Re: Cyrillic Q

From: James E. Agenbroad (jage@loc.gov)
Date: Thu Sep 27 2001 - 09:12:04 EDT


On Thu, 27 Sep 2001, John Hudson wrote:

> At 02:48 9/27/2001, Marco Cimarosti wrote:
>
> >A lot of time ago, someone on this list mentioned a language, written in the
> >Cyrillic alphabet, which employed letter "Q", taken from the Latin alphabet.
> >
> >Which language is it?
>
> Kurdish. The common Cyrillic orthography includes four Latin letterforms
> that are, as far as I know, unique to Kurdish:
>
> U+0051, U+0071 Capital, Small Q
> U+0057, U+077 Capital, Small W
>
> John Hudson
>
> Tiro Typeworks www.tiro.com
> Vancouver, BC tiro@tiro.com
>
> Type is something that you can pick up and hold in your hand.
> - Harry Carter
>
>
                                             Thursday, Septembe 27, 2001
Besides Kurdish, the section on tansliteration of non-Slavic languages
using Cyrillic the ALA-LC romanization tables (1997) shows Q used with
four other languages: Aisor, Chechen (the 1862 and 1908 orthographies but
not the 1938 one), Dargwa (Uslar) and Lak (1864 but not 1938).

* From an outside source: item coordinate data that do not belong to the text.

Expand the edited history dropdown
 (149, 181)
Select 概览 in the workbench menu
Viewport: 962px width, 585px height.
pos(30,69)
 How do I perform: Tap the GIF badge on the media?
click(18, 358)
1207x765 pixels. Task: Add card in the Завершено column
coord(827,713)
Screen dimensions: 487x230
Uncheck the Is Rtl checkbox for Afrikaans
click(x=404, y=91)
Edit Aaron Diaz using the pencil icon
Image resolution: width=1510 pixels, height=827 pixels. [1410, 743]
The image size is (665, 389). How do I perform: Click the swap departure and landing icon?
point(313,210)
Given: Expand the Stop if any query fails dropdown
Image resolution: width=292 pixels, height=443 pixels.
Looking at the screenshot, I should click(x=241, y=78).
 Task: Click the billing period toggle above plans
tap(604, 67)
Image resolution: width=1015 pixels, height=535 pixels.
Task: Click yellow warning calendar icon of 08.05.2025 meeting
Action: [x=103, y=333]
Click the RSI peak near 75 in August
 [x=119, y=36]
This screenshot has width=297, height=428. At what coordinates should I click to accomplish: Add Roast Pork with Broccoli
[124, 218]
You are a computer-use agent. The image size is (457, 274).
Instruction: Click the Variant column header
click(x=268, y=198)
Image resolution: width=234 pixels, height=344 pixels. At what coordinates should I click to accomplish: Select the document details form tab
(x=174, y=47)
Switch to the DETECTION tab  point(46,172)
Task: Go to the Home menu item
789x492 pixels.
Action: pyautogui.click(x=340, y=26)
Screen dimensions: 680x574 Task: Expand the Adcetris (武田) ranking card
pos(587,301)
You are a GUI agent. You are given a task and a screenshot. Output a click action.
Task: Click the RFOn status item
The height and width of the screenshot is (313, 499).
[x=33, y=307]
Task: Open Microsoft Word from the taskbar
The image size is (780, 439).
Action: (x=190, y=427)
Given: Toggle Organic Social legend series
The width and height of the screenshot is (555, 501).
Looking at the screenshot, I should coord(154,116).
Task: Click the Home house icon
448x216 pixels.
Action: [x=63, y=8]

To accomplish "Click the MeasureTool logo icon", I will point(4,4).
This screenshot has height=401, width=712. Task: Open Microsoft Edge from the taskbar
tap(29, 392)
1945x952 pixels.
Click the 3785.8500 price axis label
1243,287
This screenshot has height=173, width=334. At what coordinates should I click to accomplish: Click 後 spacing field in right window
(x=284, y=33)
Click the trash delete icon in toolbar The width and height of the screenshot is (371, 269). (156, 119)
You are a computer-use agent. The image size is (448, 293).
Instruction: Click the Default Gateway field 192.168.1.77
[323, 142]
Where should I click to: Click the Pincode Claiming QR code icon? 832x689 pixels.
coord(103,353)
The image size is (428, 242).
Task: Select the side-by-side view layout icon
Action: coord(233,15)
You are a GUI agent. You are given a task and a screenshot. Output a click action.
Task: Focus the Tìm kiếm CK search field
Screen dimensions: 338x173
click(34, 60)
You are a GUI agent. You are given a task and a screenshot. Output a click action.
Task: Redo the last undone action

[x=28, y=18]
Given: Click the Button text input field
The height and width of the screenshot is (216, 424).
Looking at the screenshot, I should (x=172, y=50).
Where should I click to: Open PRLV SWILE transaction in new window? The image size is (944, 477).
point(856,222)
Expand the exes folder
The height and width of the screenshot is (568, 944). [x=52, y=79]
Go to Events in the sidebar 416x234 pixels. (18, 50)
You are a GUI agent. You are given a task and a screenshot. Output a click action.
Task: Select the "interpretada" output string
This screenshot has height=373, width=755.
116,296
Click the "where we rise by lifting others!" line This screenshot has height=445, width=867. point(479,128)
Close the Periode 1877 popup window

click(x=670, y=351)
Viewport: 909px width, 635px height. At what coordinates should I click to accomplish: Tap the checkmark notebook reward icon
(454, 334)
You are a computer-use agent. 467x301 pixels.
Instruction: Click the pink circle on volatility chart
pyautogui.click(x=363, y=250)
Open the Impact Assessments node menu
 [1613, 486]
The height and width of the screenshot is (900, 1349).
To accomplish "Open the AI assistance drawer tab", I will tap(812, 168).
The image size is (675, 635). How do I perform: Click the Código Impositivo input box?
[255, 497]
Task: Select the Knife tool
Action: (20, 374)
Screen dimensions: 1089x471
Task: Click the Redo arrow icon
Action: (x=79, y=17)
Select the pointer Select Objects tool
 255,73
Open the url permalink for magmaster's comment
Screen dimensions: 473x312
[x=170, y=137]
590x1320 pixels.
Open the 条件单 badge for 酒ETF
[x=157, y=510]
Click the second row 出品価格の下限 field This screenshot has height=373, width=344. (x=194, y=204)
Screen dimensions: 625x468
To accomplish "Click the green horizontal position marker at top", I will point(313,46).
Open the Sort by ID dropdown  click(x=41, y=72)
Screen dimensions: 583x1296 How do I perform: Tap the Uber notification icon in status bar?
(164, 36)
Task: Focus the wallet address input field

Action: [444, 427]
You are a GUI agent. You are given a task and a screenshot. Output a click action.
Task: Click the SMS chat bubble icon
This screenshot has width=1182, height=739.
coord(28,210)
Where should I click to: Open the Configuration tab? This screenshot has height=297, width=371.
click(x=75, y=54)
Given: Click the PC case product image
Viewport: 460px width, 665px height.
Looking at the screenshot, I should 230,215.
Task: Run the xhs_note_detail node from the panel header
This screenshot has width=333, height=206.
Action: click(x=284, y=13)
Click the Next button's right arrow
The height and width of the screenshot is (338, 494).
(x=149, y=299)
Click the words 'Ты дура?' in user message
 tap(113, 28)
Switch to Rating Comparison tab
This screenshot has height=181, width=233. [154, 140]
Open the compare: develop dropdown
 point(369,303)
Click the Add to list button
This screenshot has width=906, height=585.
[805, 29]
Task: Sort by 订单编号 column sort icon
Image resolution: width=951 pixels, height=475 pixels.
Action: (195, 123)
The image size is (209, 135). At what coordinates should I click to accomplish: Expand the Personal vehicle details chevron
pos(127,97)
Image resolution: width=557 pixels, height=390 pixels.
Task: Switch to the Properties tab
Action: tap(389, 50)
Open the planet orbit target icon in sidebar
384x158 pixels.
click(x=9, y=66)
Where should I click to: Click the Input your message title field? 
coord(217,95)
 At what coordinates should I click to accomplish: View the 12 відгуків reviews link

For Kurdish
Q seems also to have an alternative glyph that appears as "O" followed by
a vertical bar which is also used with Lezghian (Uslar).

     Regards,
          Jim Agenbroad ( jage@LOC.gov )
     The above are purely personal opinions, not necessarily the official
views of any government or any agency of any.